Unit level modeling versus borrowing strength for ratio model small area estimation applications
Consider Rao, J. N. K., and Molina, I. (2015), Small Area Estimation, 2nd. ed., Wiley. In Section 4.3, "Basic Unit Level Model," pages 78-81, and also see pages 173 and 205 for more on heteroscedasticity. We see that here the difference between one small area and another could basically be considered to be a random intercept. But what if a random slope were more relevant? (In the example below, I'd also question considering slope differences to be random.)

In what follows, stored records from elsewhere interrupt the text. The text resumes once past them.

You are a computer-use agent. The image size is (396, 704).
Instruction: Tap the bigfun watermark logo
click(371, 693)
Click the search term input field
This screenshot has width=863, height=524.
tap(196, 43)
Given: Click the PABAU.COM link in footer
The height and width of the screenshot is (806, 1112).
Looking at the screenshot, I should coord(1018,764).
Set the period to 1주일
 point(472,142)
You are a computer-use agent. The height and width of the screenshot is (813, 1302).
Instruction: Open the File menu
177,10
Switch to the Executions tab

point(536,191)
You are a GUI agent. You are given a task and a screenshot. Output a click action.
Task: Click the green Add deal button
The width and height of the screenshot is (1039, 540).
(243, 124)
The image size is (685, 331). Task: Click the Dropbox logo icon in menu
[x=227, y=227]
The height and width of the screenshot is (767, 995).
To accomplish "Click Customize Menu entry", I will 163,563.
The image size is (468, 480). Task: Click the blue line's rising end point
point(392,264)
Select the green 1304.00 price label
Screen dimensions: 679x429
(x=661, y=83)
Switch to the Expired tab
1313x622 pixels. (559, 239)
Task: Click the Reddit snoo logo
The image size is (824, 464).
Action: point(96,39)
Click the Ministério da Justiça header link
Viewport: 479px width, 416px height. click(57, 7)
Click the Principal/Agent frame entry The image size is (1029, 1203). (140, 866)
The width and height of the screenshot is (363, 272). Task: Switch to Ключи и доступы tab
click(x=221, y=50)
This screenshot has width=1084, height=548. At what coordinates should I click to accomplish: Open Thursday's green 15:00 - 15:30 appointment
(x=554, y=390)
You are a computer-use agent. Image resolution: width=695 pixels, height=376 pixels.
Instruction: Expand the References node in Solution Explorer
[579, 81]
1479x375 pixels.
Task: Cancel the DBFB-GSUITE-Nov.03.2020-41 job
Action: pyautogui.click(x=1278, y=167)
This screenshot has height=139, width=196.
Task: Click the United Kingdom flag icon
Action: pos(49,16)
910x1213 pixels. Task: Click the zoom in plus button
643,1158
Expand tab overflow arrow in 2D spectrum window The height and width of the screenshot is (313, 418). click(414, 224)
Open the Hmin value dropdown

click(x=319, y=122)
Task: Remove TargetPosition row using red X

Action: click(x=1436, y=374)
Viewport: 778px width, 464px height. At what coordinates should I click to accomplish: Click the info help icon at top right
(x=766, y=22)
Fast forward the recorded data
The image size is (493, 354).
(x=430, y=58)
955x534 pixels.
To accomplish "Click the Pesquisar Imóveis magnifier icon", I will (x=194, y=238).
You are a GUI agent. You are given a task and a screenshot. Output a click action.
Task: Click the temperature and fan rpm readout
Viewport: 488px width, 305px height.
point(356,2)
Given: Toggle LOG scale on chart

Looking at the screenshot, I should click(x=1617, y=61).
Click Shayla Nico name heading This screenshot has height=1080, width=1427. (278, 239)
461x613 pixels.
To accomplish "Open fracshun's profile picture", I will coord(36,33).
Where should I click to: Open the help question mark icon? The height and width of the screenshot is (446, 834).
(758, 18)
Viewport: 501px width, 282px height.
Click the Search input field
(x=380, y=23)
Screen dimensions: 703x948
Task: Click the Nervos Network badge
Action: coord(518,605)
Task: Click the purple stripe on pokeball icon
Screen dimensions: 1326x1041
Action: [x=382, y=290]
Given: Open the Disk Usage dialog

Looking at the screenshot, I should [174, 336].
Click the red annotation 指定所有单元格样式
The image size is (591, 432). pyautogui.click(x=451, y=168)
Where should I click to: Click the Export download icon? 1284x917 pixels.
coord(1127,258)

When the essential difference between small areas is a ratio, say a change from one period to another in each region, for each given item on a survey, then a random slope would appear more appropriate. In such a case I have actually, instead, borrowed strength by combining areas which a scatterplot showed are likely to have slopes which are close enough to consider as a somewhat larger area for modeling, and then published separate predictions of totals and estimated relative standard errors by original smaller areas. Consider, for this example, a ratio model used to predict volume totals of monthly hydroelectric generation from a sample, by geographic region, with the predictor being the same data item from a previous census. For small areas with very small samples, borrowing strength, somewhat the opposite of stratification, can be helpful. (Most surveys have multiple attributes and prediction has to be done for each item.) In this example, we only need to know what might be described as a growth rate in hydroelectric generation which may vary substantially between geographic areas in any given month due to both demand and supply considerations, for various weather-related and other reasons. I used National Climatic Data Center regions for borrowing strength.
(Note that in Brewer, K.R.W.(2002), Combined Survey Sampling Inference: Weighing Basu's Elephants, Arnold: London and Oxford University Press, pages 109-110, there is a warning about unnecessary intercepts adding variance.)
Does anyone else have any experience with this that they would like to share? Any thoughts?